Electric hub motor

Ace215

1 µW
Joined
Jul 3, 2020
Messages
3
Hey guys I'm having a issue with a 750w bafang motor and the other day I was riding it and I felt a strain on the motor followed with a wierd sound for a brief second ir stopped running then started again and it felt normal after about 10min after turning the bike off and back on the motor wont run.. I opened it up the clutch and gears look fine the magnets look good but wont run please help
 
95% of wont run problems have to do with wiring, usually the plugs. Check all of it, look hard. Then do it again and see instead of just looking. Start at the battery, and go from there.
 
I did I opened it up and all.wires look good the controller is working when I try to run the motor it jolts a little so I check the.clutch it's good
 
The most common problems, in no particular order:

Connections between motor and controller.
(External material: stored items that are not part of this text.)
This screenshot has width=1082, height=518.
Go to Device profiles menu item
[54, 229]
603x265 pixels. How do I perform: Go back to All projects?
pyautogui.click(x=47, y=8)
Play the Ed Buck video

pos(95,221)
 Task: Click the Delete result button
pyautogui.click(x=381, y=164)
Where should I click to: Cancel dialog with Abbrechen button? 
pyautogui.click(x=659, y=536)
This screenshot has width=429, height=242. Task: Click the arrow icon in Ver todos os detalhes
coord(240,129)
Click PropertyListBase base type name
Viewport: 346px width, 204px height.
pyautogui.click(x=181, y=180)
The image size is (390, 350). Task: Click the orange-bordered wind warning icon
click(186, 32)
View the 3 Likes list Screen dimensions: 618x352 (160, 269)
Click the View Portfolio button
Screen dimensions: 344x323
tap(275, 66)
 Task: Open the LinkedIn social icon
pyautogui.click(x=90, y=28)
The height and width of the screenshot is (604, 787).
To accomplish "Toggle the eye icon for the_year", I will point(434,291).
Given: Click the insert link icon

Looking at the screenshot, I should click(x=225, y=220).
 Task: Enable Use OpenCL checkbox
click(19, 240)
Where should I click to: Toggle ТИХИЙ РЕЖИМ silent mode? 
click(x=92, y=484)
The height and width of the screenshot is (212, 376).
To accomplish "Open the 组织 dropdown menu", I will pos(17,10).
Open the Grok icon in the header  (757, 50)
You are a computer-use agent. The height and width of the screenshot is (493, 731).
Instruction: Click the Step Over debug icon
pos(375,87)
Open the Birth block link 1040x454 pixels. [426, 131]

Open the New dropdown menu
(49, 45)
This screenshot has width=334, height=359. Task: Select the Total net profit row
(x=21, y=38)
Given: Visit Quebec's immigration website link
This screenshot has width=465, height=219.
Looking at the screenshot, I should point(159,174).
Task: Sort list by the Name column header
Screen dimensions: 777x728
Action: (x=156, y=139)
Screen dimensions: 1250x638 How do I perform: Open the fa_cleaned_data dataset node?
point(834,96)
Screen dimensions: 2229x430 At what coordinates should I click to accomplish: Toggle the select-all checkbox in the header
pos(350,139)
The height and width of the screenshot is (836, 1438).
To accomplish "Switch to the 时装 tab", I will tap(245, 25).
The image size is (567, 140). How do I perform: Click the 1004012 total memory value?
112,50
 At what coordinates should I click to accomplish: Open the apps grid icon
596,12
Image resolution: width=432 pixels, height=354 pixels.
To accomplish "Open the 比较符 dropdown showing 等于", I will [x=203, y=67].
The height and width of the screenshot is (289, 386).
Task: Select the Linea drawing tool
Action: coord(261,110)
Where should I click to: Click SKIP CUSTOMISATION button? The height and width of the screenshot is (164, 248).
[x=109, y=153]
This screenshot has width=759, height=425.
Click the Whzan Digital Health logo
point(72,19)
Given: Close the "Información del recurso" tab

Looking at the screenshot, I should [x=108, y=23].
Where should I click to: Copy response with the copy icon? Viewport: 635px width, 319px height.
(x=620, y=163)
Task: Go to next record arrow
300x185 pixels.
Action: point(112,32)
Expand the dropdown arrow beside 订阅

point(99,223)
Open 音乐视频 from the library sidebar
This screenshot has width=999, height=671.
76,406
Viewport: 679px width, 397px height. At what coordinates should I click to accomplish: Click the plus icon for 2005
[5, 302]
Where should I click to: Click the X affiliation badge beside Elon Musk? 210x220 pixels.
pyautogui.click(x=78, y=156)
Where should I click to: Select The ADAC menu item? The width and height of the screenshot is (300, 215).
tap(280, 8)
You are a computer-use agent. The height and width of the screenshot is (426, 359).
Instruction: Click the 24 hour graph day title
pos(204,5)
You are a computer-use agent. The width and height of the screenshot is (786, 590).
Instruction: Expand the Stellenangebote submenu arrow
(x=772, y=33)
Can be anything from the wiring inside the motor and controller all the way thru the connectors to inside the controller, but is usually at the connectors themselves, not being fully plugged in (common with waterproof connectors cuz they're harder to push togehter), or having contacts back out of the plug (with non-waterproof connectors)


Wire damage at the motor axle exit. This is usually caused by the bike falling on it's side or crashing, and scraping up the wires. Sometimes it's shipping damage. It isn't always visible, but usually is. Wires can be cut or pinched, and insulation may appear undamaged but still have slits in it that allow shorting when wires are pushed against each other by cable tension or twisting or pressure, and if the system was powered on when the short happened, it can blow up motor hall sensors or controller FETs. Or wires (usually the thin ones for halls) may simply be cut or broken by the damage.


WIre twisting damage at the motor axle due to failure of torque arms to hold the motor axle still in the dropouts. If the axle is allowed to spin, it twists up the wire (usually obvious, sometiems not), which results in the same damage as the previous mode.


Motor overheating causing hall sensor failure. (or winding damage, but much rarer). Overheating is usually caused by either using a bigger controller than the motor can handle, or using the motor under too high a load for the speed it's running at, or both.


FET failure in the controller, usually from one of the other problems above.



One thing to test for phase wire shorts or FET failures (usually shorted) is to put the bike upside down, and then manually hand spin the wheel *backwards*, which bypasses the clutch and causes the motor to spin. It should have a little more resistance than spinning it forwards, but not a lot. If it is very hard to turn, or feels like it "clicks" or "cogs" with significant force repeatedly, there is probably a FET shorted or a winding or phase wire short. Unplug motor from controller, and retest. If it's the same as before, then it's in the motor or motor cable. If it's different, much less resistance, then the controller probably has blown FETs. Easier to replace than repair, but you have to find and fix the cause to prevent it happenign again.